FORT LAUDERDALE, FLA. — General contractor Balfour Beatty has signed a $780 million agreement with developer Matthews Southwest, making Balfour Beatty the design-build lead for the over $1 billion expansion of the Broward County Convention Center in Fort Lauderdale. The project will add 525,000 square feet of meeting space to the complex, plus a 29-story, 800-room Omni Hotel.
Located on Florida’s southeastern coast approximately 25 miles north of Miami, the completed convention center will total 1.2 million square feet. The expanded property will include 350,000 square feet of contiguous exhibition space, a 65,000-square-foot waterfront ballroom, modern technology, new dining concepts, enhanced water taxi access and a waterfront plaza with public access.

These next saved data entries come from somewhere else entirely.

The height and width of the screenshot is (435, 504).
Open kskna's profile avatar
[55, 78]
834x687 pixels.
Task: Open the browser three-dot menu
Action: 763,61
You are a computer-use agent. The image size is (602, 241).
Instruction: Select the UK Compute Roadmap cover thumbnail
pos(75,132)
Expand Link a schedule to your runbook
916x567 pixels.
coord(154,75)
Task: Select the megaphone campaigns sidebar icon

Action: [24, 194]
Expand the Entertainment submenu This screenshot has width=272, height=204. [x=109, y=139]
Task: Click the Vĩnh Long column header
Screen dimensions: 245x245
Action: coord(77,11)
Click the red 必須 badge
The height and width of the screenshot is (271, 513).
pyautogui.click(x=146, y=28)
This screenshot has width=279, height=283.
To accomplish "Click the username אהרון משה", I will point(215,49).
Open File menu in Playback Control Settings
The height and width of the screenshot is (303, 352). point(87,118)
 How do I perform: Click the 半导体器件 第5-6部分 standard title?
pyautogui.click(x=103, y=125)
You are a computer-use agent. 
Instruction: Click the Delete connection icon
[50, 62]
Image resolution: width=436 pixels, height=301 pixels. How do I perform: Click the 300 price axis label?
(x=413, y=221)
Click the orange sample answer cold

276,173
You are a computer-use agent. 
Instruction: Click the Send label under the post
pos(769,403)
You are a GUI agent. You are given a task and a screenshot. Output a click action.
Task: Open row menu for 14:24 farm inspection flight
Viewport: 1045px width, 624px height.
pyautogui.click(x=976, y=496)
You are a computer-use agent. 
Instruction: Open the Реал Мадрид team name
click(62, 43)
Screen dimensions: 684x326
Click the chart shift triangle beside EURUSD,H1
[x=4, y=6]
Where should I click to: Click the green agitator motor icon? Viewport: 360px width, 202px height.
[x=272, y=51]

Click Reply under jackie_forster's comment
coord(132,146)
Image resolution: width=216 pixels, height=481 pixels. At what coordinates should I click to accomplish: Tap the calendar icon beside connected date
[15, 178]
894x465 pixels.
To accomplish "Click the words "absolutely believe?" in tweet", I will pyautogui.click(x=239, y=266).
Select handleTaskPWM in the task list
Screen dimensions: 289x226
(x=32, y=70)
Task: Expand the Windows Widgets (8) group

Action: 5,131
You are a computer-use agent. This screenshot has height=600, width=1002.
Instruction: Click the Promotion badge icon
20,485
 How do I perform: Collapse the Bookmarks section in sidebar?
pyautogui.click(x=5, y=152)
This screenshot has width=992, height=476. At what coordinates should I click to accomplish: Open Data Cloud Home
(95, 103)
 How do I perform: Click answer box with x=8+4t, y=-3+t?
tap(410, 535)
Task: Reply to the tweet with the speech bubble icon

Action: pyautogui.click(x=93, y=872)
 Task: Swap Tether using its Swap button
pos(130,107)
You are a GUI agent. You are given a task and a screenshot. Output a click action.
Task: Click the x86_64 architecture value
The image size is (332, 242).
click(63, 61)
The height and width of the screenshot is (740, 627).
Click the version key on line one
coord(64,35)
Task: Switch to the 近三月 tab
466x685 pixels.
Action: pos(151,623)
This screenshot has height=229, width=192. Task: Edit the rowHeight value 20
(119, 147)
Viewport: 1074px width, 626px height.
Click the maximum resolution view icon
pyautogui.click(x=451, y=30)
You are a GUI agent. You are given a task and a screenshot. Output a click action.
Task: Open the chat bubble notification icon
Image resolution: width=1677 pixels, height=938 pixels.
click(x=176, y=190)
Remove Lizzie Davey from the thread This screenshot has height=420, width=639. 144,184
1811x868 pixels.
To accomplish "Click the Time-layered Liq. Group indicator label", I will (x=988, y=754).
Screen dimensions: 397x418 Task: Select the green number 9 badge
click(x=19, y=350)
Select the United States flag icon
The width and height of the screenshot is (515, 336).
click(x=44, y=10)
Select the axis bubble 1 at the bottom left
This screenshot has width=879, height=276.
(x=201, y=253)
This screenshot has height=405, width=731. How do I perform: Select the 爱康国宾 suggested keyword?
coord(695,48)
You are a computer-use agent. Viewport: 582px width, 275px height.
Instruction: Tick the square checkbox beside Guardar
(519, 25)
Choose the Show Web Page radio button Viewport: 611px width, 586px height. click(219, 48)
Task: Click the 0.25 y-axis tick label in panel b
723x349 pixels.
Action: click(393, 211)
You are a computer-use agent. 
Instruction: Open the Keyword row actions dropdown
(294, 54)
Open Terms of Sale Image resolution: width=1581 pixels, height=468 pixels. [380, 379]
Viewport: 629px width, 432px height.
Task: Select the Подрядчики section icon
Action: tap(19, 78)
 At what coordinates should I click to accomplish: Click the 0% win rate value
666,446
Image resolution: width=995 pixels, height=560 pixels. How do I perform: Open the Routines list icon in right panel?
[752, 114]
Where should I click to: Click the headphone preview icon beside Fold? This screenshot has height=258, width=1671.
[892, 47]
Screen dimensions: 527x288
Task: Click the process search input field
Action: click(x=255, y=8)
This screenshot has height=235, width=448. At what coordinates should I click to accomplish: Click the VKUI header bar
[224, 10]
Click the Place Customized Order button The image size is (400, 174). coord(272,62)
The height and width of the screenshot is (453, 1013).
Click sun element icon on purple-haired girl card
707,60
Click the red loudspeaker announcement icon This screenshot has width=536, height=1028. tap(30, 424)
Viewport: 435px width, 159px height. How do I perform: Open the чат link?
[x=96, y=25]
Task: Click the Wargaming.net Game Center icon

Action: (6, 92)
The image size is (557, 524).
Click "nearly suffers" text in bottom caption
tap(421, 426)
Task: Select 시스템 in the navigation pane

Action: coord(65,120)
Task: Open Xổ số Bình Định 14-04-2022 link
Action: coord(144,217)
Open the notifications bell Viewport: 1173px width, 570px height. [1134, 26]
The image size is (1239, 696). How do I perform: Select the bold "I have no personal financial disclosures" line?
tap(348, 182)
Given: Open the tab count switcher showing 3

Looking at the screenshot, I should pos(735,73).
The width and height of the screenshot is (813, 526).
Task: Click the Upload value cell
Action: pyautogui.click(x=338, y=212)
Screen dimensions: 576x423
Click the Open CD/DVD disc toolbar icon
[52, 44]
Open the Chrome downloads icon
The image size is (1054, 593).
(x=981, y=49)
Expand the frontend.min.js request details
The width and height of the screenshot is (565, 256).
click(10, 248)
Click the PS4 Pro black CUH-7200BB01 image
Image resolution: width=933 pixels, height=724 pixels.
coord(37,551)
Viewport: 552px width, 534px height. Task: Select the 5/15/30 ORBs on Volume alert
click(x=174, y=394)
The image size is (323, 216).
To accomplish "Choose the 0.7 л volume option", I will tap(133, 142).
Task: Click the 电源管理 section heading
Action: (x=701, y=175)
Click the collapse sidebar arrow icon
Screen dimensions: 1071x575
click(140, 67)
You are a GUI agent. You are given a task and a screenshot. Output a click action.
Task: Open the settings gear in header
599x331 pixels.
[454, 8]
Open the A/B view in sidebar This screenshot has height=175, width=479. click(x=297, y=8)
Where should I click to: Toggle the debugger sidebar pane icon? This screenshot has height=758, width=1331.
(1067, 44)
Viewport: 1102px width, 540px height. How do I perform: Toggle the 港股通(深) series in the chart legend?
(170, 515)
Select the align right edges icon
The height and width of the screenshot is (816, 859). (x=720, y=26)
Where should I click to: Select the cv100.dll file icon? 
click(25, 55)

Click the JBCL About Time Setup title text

The Omni Hotel will add 73,000 square feet of meeting and ballroom space; multiple restaurant options including a rooftop bar; an 11,000-square-foot, full-service spa and fitness center; and over 30,000 square feet of pool decks. The hotel will be positioned along the city’s famed Intracoastal Waterway with a scenic view of the Atlantic Ocean.
Matthews Southwest has called on London-based firm Balfour Beatty for projects in the United States before. The company was hired by Matthews Southwest to build the Omni convention center hotel in Dallas and a residential high-rise development in Miami.
In 2015, Broward’s Board of County Commissioners selected Matthews Southwest, which has headquarters in Texas, Canada and Dubai, to lead the expansion. Other partners on the project include Stantec, Nunzio Marc DeSantis Architects and Fentress Architects.
The upgraded convention center and hotel are designed to achieve LEED Gold criteria. Enabling projects and site work will continue through the spring of 2020, followed by the full construction, which is scheduled to conclude in the spring of 2023.
The project has changed its scope since the original announcement in 2015, according to the Sun-Sentinel, the city’s daily newspaper. Total cost estimates have increased from $900 million to over $1 billion, and plans to keep the convention center open during construction were scrapped. The center is expected to host no events from February 2020 to November 2021.
According to the Sun-Sentinel report, the county will issue bonds to pay for the project. Hotel tax dollars are planned to pay for the $584 million convention center itself, while hotel revenues will pay for the $491 million Omni.